- **WHAT TO WORK ON**
In the records below, find each line with "profile" and copy it.

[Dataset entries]
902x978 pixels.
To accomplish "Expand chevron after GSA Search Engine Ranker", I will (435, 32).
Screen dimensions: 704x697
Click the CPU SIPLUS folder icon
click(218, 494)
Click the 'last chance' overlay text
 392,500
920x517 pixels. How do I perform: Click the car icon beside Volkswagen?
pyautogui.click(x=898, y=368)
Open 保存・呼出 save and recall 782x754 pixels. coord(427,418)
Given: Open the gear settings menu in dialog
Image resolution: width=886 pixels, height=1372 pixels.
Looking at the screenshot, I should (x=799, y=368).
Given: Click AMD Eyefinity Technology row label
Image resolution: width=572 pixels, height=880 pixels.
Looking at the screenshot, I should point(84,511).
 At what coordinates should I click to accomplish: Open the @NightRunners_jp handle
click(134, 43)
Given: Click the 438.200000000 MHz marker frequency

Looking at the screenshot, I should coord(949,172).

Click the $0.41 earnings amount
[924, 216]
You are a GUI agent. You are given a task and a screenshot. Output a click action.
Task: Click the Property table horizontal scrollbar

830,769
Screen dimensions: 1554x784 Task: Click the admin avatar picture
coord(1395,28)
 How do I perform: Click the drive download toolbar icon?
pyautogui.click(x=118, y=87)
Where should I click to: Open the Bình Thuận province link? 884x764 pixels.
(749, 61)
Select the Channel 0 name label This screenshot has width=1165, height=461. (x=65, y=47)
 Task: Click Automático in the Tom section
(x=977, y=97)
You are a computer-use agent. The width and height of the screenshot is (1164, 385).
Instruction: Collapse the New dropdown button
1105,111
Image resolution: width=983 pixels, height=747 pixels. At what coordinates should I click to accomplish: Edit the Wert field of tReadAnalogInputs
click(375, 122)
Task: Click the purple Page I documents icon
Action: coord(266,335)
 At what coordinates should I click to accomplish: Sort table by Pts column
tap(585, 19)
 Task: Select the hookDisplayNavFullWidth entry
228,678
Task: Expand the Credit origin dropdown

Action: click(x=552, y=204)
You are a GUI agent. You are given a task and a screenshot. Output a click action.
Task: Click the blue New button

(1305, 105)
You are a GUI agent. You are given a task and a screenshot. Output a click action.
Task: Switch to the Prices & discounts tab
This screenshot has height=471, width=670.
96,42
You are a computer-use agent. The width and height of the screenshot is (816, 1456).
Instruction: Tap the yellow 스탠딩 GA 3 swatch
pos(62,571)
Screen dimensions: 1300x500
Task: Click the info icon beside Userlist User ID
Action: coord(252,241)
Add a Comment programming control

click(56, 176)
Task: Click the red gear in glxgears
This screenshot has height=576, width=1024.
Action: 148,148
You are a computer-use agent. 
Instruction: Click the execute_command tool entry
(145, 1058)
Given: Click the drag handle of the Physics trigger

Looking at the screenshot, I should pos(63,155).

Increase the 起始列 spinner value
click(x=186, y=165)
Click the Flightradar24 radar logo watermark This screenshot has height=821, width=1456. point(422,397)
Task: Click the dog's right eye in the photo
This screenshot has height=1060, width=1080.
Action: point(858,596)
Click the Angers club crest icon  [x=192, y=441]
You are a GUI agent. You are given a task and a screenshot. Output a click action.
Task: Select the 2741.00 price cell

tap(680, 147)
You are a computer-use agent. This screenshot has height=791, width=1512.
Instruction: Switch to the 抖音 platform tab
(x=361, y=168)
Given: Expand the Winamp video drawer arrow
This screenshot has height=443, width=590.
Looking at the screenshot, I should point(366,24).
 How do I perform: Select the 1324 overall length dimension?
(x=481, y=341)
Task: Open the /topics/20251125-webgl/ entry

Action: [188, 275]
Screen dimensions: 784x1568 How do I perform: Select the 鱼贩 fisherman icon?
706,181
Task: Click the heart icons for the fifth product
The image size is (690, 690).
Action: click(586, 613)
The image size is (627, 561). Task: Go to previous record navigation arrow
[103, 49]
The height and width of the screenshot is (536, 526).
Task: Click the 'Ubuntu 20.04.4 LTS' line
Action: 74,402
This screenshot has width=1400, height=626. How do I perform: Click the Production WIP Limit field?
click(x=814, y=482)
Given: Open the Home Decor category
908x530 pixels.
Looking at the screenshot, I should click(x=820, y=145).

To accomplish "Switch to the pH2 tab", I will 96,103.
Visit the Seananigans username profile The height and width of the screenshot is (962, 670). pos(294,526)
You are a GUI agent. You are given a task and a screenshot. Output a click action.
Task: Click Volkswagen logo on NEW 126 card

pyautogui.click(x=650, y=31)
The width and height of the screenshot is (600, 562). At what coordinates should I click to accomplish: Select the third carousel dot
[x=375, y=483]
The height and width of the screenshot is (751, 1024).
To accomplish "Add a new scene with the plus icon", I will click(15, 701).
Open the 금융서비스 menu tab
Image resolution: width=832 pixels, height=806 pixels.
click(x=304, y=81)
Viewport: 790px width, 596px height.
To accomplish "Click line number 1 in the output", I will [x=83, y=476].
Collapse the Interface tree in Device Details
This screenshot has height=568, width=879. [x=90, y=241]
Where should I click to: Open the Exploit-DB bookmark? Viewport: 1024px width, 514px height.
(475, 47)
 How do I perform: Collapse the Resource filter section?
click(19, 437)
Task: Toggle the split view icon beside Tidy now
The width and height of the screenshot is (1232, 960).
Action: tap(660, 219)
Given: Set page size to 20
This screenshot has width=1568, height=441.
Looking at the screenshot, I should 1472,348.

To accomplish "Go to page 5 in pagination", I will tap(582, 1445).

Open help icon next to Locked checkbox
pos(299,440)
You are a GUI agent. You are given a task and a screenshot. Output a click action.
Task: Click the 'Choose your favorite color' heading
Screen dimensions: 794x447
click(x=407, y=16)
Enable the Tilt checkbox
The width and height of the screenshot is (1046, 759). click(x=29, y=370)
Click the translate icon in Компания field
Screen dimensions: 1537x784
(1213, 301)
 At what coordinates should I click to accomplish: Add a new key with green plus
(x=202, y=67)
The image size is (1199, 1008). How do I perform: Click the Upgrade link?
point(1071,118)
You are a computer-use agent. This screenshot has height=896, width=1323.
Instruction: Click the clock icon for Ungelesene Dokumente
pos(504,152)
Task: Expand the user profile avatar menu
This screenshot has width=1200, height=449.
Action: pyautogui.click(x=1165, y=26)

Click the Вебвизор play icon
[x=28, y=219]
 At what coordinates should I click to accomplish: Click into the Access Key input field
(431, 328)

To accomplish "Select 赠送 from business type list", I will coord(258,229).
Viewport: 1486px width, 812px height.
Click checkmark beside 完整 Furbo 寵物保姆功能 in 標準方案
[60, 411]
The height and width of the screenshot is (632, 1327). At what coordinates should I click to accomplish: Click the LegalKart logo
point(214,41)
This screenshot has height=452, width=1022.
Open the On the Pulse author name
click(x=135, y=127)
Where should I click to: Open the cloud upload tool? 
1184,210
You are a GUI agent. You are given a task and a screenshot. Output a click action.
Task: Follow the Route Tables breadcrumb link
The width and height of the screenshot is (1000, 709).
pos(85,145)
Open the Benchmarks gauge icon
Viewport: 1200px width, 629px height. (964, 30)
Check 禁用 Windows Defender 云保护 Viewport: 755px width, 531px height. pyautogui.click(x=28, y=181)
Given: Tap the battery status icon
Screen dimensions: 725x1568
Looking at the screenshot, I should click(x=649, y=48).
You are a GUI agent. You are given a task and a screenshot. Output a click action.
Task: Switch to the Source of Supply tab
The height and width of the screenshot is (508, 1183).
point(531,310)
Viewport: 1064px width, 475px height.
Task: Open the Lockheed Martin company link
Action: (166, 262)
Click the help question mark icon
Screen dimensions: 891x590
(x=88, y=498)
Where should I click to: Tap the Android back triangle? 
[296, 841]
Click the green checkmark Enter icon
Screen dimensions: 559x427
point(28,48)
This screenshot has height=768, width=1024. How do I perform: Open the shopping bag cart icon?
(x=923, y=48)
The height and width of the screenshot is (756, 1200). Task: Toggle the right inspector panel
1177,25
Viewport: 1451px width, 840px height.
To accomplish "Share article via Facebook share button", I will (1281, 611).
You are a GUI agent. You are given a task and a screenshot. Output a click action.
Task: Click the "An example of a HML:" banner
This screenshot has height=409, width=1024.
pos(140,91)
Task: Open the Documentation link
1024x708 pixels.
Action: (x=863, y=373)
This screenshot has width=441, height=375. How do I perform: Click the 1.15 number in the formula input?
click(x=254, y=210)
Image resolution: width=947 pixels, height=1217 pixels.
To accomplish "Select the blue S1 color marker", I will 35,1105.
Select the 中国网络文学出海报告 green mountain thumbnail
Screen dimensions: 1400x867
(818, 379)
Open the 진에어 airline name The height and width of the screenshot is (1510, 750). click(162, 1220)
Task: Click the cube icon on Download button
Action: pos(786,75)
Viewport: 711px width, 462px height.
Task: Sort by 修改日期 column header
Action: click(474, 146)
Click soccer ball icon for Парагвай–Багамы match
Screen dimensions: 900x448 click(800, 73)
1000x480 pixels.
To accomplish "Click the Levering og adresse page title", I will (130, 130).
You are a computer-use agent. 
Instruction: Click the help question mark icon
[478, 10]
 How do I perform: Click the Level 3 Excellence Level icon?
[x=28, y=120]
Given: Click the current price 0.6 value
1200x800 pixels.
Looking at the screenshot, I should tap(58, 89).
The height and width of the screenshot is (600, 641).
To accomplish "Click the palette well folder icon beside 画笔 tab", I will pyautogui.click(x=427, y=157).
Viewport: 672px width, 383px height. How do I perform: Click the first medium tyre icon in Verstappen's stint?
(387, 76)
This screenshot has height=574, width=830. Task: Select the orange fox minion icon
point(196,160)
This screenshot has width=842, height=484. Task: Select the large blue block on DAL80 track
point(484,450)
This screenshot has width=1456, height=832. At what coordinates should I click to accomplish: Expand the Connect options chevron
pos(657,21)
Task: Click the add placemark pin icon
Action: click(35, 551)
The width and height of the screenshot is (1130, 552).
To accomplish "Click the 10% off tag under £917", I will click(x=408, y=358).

- **COMPLETED TASK**
Visit the Seananigans username profile The height and width of the screenshot is (962, 670). pos(294,526)
Task: Expand the user profile avatar menu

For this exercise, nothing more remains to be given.